__What you will do__:
1. In the FLAME readme, how does FLAME decide what appears in the graph, unlike tools such as perf?
2. Copy the passage of the FLAME readme from "Here's an example" up to and including "closure is returned)".

__Excerpt__:
+ + +

/flame

An intrusive flamegraph profiling tool for rust.

Primary LanguageRustApache License 2.0Apache-2.0

FLAME

A cool flamegraph library for rust

Flamegraphs are a great way to view profiling information. At a glance, they give you information about how much time your program spends in critical sections of your code giving you some much-needed insight into where optimizations may be needed.

Unlike tools like perf which have the OS interrupt your running program repeatedly and reports on every function in your callstack, FLAME lets you choose what you want to see in the graph by adding performance instrumentation to your own code.

Simply use any of FLAMEs APIs to annotate the start and end of a block code that you want timing information from, and FLAME will organize these timings hierarchically.

Here's an example of how to use some of FLAMEs APIs:

extern crate flame;

use std::fs::File;

fn main() {
    // Manual `start` and `end`
    flame::start("read file");
    let x = read_a_file();
    flame::end("read file");

    // Time the execution of a closure.  (the result of the closure is returned)

+ + +

__Extracted records__:
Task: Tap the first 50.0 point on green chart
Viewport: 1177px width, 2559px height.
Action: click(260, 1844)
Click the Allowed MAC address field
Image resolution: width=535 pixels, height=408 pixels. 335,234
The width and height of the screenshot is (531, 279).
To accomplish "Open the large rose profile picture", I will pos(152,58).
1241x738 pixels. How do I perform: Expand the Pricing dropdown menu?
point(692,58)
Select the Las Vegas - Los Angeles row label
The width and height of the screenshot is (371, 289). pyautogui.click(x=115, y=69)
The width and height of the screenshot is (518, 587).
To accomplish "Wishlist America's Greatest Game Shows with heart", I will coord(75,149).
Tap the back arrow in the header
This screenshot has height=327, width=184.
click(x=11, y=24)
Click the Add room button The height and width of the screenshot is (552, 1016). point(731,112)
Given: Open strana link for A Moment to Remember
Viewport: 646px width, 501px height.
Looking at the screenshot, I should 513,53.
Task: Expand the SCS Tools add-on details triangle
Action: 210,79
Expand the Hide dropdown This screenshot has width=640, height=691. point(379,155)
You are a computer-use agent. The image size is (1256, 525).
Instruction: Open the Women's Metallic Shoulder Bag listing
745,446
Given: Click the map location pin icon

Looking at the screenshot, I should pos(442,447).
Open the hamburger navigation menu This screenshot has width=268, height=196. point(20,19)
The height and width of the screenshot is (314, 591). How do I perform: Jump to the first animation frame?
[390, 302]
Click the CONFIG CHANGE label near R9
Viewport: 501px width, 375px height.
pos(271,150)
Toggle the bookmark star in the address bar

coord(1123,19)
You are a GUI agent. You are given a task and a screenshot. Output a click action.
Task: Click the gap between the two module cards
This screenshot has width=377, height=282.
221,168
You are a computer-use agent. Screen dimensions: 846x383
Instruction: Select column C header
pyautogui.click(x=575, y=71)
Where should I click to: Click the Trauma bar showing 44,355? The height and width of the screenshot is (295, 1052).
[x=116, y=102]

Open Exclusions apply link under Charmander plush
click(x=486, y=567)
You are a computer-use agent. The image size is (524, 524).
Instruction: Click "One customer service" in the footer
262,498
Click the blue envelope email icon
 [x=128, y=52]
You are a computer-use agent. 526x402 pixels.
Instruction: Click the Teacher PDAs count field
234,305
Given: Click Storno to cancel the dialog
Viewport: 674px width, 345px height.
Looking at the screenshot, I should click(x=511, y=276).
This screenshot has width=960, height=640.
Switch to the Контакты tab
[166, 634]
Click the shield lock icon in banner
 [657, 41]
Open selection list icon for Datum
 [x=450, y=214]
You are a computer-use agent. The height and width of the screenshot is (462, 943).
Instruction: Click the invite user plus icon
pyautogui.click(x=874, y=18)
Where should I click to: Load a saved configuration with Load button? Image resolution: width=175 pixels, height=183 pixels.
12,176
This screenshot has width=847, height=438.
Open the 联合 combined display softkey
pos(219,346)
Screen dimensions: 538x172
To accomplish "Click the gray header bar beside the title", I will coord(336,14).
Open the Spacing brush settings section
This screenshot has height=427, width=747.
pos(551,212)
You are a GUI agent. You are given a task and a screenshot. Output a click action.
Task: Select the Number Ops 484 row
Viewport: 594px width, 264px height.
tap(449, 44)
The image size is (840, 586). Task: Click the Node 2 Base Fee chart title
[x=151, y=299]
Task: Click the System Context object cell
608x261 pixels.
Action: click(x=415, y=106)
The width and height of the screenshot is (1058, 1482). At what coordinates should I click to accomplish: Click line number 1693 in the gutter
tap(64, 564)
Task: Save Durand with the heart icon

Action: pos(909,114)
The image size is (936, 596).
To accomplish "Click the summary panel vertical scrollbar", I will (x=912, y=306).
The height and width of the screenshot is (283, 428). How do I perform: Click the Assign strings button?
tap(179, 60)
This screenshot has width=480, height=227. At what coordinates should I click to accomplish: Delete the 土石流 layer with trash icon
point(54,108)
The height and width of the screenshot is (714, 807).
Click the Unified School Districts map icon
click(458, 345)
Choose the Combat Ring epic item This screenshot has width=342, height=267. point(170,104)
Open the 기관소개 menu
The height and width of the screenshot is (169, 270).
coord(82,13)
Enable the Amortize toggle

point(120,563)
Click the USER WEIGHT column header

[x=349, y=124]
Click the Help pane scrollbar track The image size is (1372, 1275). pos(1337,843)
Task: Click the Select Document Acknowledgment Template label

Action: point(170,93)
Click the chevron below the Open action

+ + +

__The replies__:
1. You choose what appears in the graph by adding performance instrumentation to your own code.

2.
Here's an example of how to use some of FLAMEs APIs:

extern crate flame;

use std::fs::File;

fn main() {
    // Manual `start` and `end`
    flame::start("read file");
    let x = read_a_file();
    flame::end("read file");

    // Time the execution of a closure.  (the result of the closure is returned)